Over the past decade I’ve met many AI safety people who speak as though “AI capabilities” and “AI safety/alignment” work is a dichotomy. They talk in terms of wanting to “move” capabilities researchers into alignment. But most concrete alignment work is capabilities work. It’s a false dichotomy, and another example of how a conceptual error can lead a field astray. Fortunately, many safety people now understand this, but I still sometimes see the false dichotomy misleading people, sometimes even causing systematic effects through bad funding decisions.
“Does this mean you oppose such practical work on alignment?” No! Not exactly. Rather, I’m pointing out an alignment dilemma: do you participate in practical, concrete alignment work, on the grounds that it’s only by doing such work that humanity has a chance to build safe systems? Or do you avoid participating in such work, viewing it as accelerating an almost certainly bad outcome, for a very small (or non-existent) improvement in chances the outcome will be good? Note that this dilemma isn’t the same as the by-now common assertion that alignment work is intrinsically accelerationist. Rather, it’s making a different-albeit-related point, which is that if you take ASI xrisk seriously, then alignment work is a damned-if-you-do-damned-if-you-don’t proposition.
“What are those intrinsic reasons it’s hard to make a case either for or against xrisk?” There are three xrisk persuasion paradoxes that make it difficult. Very briefly, these are:
The most direct way to make a strong argument for xrisk is to convincingly describe a detailed concrete pathway to extinction. The more concretely you describe the steps, the better the case for xrisk. But of course, any “progress” in improving such an argument actually creates xrisk. “Here’s detailed instructions for how almost anyone can easily and inexpensively create an antimatter bomb: [convincing, verifiable instructions]” makes a more compelling argument for xrisk than speculating that: “An ASI might come up with a cheap and easy recipe by which almost anyone can easily create antimatter bombs.” Or perhaps you make “progress” by filling in a few of the intermediate steps an ASI might have to do. Maybe you show that antimatter is a little easier to make that one might a priori have thought. Of course, you should avoid making such arguments entirely, or working on it. It’s a much more extreme version of your boss asking you to make a case for why you should be fired: that’s a very good time to exhibit strategic incompetence. The case for ASI xrisk is often made in very handwavy and incomplete ways; critics of xrisk then dismiss those vague arguments. I recently heard an AI investor complain: “The doomers never describe in convincing detail how things will go bad”. I certainly understand their frustration; at the same time, that vagueness is something to celebrate and preserve.
Any sufficiently strong argument for xrisk will likely alter human actions in ways that avert xrisk.

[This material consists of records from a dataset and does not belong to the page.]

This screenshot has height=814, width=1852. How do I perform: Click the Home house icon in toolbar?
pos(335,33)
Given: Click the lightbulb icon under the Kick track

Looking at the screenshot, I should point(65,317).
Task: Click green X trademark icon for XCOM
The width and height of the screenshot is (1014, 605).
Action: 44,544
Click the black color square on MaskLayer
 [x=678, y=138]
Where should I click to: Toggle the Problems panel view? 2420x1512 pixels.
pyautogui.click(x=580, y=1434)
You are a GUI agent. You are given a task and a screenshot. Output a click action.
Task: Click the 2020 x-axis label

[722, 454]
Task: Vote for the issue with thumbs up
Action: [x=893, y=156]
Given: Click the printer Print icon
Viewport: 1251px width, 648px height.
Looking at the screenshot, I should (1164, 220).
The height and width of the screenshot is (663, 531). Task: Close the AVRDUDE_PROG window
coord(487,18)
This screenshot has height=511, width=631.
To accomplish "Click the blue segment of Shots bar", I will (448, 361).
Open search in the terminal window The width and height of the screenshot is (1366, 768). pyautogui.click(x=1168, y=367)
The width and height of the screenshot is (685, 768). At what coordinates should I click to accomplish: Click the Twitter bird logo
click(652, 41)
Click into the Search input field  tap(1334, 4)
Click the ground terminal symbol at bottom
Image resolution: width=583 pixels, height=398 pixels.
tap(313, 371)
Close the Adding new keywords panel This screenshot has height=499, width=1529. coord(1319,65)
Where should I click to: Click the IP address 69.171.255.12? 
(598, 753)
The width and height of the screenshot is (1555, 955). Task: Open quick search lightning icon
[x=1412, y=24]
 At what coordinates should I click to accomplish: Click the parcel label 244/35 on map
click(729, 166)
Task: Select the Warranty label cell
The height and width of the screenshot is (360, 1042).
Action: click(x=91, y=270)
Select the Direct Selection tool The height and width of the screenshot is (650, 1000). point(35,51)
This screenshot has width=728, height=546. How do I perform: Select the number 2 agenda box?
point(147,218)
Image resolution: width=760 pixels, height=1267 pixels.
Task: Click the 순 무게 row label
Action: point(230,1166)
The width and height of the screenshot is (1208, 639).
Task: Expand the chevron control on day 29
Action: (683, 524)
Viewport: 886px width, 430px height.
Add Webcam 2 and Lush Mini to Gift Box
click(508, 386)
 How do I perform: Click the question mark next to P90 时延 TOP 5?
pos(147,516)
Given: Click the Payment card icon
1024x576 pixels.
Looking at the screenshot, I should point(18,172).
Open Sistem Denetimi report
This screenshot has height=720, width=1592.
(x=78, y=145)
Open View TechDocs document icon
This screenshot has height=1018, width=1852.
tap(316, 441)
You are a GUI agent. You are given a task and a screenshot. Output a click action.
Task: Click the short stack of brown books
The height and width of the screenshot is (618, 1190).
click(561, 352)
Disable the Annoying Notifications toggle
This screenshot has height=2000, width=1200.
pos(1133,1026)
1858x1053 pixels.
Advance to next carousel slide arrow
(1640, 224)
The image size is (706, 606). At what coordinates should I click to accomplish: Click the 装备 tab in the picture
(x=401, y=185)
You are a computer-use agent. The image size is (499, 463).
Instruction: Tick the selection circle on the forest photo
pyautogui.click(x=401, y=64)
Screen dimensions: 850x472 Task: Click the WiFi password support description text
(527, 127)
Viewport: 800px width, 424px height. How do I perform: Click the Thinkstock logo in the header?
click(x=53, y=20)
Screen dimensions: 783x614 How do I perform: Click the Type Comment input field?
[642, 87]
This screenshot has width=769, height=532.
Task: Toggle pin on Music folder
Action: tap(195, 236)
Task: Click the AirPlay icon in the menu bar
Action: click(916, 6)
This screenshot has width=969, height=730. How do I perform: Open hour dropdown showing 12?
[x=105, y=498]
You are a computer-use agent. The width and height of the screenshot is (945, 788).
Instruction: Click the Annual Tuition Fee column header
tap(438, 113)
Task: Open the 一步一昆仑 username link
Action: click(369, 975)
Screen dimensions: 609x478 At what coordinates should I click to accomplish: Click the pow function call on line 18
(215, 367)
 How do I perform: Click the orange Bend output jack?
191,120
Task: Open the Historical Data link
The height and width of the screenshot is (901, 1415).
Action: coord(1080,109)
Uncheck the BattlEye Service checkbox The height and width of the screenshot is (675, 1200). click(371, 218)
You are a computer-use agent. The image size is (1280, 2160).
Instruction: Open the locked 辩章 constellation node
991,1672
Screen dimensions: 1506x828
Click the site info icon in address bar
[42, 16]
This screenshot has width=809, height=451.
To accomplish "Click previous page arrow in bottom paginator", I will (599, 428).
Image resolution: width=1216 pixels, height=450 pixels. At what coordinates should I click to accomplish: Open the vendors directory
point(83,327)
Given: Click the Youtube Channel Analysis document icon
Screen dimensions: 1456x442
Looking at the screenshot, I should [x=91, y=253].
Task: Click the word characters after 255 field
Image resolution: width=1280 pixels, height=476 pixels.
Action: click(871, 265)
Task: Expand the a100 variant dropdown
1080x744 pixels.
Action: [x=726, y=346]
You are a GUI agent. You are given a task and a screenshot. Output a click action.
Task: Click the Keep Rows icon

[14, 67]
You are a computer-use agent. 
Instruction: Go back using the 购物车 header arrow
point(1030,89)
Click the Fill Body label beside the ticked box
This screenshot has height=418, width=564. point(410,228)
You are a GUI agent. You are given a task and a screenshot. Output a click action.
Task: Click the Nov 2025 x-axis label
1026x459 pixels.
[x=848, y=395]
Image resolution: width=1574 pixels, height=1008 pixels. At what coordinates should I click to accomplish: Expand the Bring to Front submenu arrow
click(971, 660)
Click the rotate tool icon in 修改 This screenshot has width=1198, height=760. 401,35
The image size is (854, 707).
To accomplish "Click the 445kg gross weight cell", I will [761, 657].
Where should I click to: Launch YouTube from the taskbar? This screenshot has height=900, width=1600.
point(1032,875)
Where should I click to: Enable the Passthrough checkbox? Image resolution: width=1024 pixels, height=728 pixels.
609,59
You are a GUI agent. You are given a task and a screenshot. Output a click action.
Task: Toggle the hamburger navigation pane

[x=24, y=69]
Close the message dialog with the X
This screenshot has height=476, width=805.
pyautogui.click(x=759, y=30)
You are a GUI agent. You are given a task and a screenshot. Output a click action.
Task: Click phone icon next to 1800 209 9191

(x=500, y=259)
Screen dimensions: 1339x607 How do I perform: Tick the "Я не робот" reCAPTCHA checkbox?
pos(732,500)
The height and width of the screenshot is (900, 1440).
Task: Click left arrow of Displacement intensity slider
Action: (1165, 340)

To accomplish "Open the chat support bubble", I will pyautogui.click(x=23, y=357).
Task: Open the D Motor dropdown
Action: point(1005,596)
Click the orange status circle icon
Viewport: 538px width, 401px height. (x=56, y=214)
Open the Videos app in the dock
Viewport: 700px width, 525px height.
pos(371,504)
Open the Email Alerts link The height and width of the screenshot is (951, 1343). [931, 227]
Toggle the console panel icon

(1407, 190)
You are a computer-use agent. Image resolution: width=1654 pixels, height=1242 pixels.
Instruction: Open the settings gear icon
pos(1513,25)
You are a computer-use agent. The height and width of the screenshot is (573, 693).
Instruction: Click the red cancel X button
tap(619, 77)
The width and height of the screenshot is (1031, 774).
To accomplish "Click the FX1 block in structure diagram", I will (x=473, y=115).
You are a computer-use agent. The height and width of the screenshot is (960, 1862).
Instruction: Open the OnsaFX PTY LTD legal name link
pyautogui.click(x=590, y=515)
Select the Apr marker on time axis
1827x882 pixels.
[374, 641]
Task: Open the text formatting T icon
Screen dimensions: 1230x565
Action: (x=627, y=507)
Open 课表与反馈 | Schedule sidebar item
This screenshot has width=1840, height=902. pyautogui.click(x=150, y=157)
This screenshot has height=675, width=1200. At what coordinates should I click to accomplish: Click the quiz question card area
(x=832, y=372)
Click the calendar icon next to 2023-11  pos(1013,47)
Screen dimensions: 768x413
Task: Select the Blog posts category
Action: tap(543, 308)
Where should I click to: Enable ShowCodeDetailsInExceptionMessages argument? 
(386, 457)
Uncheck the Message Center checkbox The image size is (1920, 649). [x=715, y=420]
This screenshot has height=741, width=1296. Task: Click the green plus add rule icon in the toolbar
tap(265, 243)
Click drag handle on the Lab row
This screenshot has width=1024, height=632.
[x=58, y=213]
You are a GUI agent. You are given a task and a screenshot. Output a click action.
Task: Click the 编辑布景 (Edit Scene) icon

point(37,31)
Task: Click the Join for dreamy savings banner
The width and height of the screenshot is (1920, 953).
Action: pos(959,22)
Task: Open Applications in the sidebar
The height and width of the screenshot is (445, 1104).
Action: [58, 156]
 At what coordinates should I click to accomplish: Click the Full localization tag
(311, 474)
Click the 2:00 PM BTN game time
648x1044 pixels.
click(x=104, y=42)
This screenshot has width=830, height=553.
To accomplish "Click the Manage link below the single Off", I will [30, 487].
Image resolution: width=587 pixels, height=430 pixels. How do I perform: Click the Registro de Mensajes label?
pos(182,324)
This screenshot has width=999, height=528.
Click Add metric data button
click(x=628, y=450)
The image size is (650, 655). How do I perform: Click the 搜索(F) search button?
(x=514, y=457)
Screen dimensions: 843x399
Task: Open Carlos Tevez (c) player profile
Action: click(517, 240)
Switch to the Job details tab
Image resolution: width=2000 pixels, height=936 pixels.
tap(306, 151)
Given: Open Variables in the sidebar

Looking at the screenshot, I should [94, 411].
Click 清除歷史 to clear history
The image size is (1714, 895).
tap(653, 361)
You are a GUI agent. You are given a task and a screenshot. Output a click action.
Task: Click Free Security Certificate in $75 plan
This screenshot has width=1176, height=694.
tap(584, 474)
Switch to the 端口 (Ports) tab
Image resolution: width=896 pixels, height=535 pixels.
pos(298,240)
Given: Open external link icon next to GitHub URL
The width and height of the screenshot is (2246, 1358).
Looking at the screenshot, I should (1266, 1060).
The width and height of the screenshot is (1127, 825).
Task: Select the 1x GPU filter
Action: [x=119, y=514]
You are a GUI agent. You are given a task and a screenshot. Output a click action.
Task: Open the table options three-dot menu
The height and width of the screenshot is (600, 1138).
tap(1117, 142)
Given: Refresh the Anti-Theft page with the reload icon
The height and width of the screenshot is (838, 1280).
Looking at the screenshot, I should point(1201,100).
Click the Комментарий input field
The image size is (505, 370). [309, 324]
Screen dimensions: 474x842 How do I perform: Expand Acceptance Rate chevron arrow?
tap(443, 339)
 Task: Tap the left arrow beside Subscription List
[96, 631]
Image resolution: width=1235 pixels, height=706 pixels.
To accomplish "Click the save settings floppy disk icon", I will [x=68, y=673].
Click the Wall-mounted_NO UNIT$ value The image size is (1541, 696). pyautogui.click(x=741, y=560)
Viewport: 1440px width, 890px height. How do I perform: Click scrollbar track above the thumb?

The stronger the argument, paradoxically, the more likely it is to avert xrisk. Suppose that in the late 1930s or early 1940s someone had found and publicized a truly convincing argument that nuclear weapons would set the world’s atmosphere on fire. If that was the case then the bombs would have been much less likely to have been developed and used. Similarly, as our understanding of human-caused climate change has improved it has gradually caused enormous changes in human action. As one of many examples, in recent years our use of renewable energy has typically grown at a rate of about 15% per year, whereas the rate of fossil fuel growth is no more than a few percent per year, and sometimes much less. That relative increase is not due entirely to climate fears, but those fears have certainly helped drive investment and progress in renewables.
By definition, any pathway to xrisk which we can describe in detail doesn’t require superhuman intelligence. A variation of this problem shows up often in fiction: it is difficult for authors to convincingly write characters who are far smarter than the author. I love Vernor Vinge’s description of this as a general barrier making it hard to write science fiction, “an opaque wall across the future” in Vinge’s terms16. Of course, it’s not an entirely opaque wall, in that any future ASI will be subject to many constraints we can anticipate today. They won’t be able to prove that 2+2=5; they won’t be able to violate the laws of physics; they likely (absent very unexpected changes) won’t be able to solve the halting problem or to solve NP-complete problems in polynomial time.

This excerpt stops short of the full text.